Multimedia Polska – fundusze BZWBK AIB TFI przekroczyły próg 5 proc. ogólnej liczby akcji spółki.
PROGNOZA GIEŁDOWA
Skoro wczoraj WIG i WIG20 miały problemy z pokonaniem szczytów obecnego trendu wzrostowego, to dziś w nieco mniej sprzyjających okolicznościach te problemy mogą być jeszcze wyraźniejsze. Już pięć kolejnych sesji WIG20 spędza w wąskim paśmie 3700-3760 pkt i wciąż nie wiadomo, co wyniknie z tej stabilizacji. Nie wygląda też na to, aby dzisiejsza sesja miała przybliżyć rozstrzygnięcie tego rynkowego impasu.
Brak optymizmu wczoraj, postępujące umocnienie dolara – to są czynnki, które mogą zaważyć na losach dzisiejszej sesji. Obydwa dają większą szansę spadkom i tego się też spodziewamy po dzisiejszej sesji – zniżki indeksów przy mniejszej aktywności inwestorów.
WALUTY
Kurs euro spadł dziś rano do 1,4013 USD i był najniższy od 20 września, czyli prawie trzech tygodni. Spadek euro okazał się jednak zbyt szybki (jeszcze wczoraj rano wspólna waluta była o 1,4 centa droższa, a przed tygodniem o 2,7 centa) i wtorkowy poranek wita inwestorów wahaniami euro między 1,4013-1,4050 USD. Można oczywiście twierdzić, że to interwencje werbalne ministrów finansów strefy euro podziałały na rynek, ale w rzeczywistości spadek euro to tylko realizacja zysków. Wszak euro spada już od tygodnia, a z ministerialnego szczytu niewiele wynikło.
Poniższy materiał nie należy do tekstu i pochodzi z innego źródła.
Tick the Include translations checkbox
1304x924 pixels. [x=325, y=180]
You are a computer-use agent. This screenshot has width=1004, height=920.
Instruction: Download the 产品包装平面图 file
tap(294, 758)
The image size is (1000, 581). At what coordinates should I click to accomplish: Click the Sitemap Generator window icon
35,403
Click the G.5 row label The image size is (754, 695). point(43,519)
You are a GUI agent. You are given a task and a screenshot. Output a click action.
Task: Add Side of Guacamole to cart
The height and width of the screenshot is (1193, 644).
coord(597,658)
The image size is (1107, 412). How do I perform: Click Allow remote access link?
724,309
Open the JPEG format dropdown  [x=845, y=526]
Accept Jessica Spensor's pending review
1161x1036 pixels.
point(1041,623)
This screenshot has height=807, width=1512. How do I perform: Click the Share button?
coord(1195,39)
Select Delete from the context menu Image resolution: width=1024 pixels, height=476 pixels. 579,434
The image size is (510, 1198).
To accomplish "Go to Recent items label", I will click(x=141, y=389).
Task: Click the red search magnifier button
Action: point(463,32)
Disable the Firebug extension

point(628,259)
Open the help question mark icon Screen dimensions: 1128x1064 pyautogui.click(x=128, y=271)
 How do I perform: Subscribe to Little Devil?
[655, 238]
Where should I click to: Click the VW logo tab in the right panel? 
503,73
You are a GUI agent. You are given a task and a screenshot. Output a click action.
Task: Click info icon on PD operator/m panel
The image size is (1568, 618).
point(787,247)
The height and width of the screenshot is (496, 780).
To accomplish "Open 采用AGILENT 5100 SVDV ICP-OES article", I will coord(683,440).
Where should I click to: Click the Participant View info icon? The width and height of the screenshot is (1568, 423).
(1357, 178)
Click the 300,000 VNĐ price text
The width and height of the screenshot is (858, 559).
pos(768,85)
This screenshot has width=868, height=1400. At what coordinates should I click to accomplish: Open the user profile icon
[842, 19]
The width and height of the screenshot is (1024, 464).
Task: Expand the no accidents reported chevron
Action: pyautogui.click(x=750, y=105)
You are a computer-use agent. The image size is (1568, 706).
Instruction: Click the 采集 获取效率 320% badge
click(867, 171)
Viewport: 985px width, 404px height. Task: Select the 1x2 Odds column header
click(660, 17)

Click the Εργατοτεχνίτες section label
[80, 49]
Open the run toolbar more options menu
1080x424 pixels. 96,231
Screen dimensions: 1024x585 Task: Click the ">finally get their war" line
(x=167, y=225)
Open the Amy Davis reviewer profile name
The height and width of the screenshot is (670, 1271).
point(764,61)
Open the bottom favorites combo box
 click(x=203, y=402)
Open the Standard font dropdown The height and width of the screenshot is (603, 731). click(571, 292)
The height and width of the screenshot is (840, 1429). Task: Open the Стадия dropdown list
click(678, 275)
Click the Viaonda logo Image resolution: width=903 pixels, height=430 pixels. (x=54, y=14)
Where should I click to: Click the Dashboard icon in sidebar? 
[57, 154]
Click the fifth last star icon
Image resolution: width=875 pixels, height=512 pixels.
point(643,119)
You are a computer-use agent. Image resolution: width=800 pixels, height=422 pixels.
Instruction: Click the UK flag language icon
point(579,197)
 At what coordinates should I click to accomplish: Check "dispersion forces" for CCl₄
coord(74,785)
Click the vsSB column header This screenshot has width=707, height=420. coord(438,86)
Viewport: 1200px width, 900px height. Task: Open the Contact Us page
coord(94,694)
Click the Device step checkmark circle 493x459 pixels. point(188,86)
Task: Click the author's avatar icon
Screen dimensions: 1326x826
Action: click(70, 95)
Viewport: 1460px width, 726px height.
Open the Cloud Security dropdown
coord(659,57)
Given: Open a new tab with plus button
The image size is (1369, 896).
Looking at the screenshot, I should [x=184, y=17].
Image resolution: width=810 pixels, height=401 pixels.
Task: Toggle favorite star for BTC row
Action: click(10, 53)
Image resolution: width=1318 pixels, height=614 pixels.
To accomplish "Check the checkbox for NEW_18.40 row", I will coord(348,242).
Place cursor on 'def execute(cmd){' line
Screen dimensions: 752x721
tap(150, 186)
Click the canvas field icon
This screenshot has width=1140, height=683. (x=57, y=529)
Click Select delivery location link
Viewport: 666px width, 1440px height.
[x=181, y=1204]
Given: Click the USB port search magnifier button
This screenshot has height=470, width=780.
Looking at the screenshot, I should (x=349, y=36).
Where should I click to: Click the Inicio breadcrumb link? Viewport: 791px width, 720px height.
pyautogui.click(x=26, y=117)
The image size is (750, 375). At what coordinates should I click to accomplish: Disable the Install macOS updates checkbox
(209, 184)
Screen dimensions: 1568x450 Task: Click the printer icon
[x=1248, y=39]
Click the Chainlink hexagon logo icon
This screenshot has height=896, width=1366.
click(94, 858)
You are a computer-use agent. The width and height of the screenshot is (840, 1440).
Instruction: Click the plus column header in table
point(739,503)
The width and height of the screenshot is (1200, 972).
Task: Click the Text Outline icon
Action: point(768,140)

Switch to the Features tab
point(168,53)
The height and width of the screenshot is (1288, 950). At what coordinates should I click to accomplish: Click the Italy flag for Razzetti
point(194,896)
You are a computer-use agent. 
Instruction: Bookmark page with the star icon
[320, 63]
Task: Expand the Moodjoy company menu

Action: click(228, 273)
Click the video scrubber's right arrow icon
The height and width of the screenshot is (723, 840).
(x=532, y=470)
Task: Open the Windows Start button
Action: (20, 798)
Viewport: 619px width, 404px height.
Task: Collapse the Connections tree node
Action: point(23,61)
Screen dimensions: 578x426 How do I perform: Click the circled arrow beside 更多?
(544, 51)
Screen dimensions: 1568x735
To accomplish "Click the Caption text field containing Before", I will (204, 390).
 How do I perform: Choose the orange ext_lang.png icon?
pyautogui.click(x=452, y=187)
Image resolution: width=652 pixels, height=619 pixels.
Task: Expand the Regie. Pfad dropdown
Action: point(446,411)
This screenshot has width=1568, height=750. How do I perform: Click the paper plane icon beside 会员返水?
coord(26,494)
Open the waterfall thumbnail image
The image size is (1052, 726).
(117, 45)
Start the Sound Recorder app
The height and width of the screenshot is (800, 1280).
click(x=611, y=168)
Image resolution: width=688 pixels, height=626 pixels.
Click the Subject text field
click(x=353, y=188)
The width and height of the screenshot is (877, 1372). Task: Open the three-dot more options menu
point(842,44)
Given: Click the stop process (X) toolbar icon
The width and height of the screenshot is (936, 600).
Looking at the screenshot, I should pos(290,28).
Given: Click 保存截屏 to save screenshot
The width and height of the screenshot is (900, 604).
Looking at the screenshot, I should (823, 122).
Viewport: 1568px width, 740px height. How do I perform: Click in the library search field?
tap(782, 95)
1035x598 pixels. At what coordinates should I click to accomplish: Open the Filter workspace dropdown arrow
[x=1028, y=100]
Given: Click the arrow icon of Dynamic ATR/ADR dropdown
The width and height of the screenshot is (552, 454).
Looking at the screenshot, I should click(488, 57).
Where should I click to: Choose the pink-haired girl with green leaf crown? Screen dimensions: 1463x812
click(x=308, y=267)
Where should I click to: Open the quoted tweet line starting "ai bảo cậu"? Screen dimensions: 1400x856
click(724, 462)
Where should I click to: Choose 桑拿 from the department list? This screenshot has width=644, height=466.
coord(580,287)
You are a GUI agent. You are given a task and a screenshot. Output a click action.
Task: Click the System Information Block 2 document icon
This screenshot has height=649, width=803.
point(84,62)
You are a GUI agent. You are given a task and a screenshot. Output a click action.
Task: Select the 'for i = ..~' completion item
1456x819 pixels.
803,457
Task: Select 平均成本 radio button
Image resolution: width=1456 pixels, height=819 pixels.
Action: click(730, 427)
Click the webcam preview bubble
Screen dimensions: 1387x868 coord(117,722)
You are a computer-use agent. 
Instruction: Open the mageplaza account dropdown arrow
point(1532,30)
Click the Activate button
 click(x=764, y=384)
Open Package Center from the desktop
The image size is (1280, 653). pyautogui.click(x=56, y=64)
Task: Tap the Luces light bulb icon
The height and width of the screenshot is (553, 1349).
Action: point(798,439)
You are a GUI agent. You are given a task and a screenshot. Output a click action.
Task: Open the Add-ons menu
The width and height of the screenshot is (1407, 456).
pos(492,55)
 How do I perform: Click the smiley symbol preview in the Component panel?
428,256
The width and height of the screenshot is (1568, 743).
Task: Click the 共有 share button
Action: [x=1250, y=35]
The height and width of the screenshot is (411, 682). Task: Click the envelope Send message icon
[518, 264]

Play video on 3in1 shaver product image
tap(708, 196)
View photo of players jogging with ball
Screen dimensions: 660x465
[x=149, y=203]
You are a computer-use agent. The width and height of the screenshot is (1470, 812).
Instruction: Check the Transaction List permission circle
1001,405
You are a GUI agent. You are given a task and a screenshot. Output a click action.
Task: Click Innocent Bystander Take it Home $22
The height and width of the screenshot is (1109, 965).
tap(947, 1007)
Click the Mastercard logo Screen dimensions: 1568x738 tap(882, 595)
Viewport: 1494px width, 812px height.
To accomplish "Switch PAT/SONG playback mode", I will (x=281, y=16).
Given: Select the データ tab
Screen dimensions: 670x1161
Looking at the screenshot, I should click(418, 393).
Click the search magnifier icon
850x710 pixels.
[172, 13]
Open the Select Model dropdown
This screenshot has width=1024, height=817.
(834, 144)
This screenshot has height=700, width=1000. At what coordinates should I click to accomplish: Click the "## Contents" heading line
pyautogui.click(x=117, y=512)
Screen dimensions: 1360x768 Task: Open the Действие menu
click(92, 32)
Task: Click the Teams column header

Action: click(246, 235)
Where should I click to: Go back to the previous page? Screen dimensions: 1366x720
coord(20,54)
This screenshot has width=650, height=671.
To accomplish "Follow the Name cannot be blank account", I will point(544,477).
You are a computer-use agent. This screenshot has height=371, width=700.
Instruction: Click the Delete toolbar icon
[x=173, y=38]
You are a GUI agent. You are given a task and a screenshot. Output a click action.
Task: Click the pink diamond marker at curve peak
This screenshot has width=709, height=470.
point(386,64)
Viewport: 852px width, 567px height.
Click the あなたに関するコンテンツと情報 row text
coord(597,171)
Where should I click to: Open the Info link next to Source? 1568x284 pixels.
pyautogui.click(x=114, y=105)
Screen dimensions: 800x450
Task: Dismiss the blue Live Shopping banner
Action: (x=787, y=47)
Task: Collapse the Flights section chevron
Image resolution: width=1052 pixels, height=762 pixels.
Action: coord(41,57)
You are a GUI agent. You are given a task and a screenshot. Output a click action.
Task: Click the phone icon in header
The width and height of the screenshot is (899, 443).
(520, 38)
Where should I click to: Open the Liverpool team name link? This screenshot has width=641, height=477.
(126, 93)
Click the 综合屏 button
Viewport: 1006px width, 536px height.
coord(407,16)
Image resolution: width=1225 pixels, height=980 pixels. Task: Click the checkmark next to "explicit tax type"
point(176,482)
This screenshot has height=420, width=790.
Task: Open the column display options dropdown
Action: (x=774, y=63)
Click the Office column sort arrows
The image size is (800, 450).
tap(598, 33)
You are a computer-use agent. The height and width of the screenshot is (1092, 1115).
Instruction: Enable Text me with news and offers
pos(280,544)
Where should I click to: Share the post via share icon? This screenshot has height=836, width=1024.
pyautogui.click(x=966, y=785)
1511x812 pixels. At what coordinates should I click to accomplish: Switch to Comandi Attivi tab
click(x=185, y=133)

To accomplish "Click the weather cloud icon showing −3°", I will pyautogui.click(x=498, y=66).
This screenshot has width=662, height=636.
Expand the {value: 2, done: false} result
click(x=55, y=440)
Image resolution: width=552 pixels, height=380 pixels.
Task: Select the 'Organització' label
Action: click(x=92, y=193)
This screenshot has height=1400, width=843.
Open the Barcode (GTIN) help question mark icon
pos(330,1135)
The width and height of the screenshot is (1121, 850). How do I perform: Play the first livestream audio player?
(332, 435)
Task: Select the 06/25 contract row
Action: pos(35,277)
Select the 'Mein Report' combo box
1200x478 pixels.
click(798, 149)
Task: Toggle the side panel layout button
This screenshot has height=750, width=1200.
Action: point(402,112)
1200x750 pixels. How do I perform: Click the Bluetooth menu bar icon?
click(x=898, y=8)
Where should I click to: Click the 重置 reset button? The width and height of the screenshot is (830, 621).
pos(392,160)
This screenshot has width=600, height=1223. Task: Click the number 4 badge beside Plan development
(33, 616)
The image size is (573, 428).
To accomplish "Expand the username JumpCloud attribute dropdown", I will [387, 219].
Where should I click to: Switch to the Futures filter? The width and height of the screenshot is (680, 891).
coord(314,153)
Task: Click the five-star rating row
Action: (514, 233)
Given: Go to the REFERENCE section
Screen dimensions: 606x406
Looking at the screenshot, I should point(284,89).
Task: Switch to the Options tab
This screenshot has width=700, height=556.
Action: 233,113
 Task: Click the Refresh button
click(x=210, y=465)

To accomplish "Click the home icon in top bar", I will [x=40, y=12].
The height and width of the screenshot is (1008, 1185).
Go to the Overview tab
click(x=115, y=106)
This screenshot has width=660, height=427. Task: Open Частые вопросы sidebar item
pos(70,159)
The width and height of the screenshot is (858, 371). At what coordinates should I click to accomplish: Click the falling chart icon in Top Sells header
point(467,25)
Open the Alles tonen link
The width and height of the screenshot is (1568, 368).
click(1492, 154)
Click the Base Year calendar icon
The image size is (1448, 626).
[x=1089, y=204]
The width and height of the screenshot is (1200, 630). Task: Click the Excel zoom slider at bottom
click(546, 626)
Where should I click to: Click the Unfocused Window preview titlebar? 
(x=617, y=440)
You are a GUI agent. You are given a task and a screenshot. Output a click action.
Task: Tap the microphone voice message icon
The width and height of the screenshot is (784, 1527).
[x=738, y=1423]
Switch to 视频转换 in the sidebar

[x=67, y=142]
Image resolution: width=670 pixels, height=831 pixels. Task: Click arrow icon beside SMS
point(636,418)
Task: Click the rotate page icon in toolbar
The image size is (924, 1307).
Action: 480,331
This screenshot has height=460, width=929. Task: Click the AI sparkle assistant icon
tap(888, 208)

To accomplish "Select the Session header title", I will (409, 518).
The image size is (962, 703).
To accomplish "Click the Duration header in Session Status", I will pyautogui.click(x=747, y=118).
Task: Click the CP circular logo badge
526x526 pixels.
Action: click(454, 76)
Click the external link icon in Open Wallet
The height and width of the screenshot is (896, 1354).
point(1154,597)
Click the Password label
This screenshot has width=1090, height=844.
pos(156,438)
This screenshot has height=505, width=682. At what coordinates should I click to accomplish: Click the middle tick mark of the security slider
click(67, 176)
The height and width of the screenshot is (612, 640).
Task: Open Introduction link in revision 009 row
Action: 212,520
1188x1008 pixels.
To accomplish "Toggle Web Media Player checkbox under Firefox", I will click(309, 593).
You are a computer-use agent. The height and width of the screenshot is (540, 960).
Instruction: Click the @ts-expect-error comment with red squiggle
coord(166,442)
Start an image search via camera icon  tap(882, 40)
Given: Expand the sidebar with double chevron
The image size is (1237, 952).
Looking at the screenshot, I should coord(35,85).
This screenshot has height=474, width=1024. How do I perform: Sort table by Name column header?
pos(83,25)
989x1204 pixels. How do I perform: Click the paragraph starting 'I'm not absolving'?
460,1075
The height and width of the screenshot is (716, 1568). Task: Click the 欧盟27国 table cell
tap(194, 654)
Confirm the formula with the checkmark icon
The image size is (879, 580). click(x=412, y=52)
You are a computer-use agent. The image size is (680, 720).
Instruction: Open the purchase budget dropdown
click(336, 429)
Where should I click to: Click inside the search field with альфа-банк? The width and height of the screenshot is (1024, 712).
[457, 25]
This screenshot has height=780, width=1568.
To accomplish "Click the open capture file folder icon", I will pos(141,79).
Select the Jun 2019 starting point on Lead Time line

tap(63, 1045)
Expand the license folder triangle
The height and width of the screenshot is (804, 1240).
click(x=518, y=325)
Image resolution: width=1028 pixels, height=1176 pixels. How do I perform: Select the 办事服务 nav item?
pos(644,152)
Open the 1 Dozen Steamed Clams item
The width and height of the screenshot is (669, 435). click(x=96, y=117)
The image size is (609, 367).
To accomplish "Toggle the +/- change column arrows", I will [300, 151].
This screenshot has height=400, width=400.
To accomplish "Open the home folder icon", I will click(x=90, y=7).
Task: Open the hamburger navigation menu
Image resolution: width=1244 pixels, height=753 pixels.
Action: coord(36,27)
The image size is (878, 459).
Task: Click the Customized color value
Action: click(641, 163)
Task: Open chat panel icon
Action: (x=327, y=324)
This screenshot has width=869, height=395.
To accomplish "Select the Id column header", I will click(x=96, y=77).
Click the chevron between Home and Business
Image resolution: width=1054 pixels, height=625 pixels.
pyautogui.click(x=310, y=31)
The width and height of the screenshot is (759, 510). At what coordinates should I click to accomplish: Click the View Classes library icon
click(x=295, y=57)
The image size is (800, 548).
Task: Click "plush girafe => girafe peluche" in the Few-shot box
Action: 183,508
Dziś rano do euro zyskuje także jen – 0,6 proc., choć w Europie z radością powitano by raczej umocnienie yuana. Jego kurs nie jest jednak ustalany przez rynek.
U nas dolar próbuje wspinaczki – kurs wynosi 2,674 PLN, euro spada za to do 3,75 PLN, a frank do 2,254 PLN.
SUROWCE
Dziś rano ropa na londyńskiej giełdzie pozostaje na poziomie 76,45 USD osiągniętym po wczorajszym spadku o ponad 3 proc. Silnie taniejąca ropa jest wynikiem spekulacji na temat trzeciego z rzędu wzrostu zapasów tego surowca w wyniku zmniejszenia mocy przerobowych w amerykańskich rafineriach, które powoli przygotowują się do sezonu zimowego. Niemniej, kurs baryłki brent zjechał do linii wsparcia trendu horyzontalnego, w jakim się obecnie porusza i przed środową publikacją nie spodziewamy się dalszych spadków.
Cena miedzi na giełdzie w Szanghaju spadła o 1,8 proc. w wyniku spekulacji, że jej wysoki poziom może odstraszyć chińskich konsumentów. Na giełdzie londyńskiej po wczorajszym silnym spadku, tona tego surowca została przeceniona o dalsze 0,3 proc. i kosztuje obecnie 7.885 USD.
Złoto pozostaje w trendzie spadkowym w związku z umacnianiem się dolara na rynku walutowym. Uncja tego kruszcu potaniała dziś rano o 0,5 proc. i handluje się nią po 730 USD.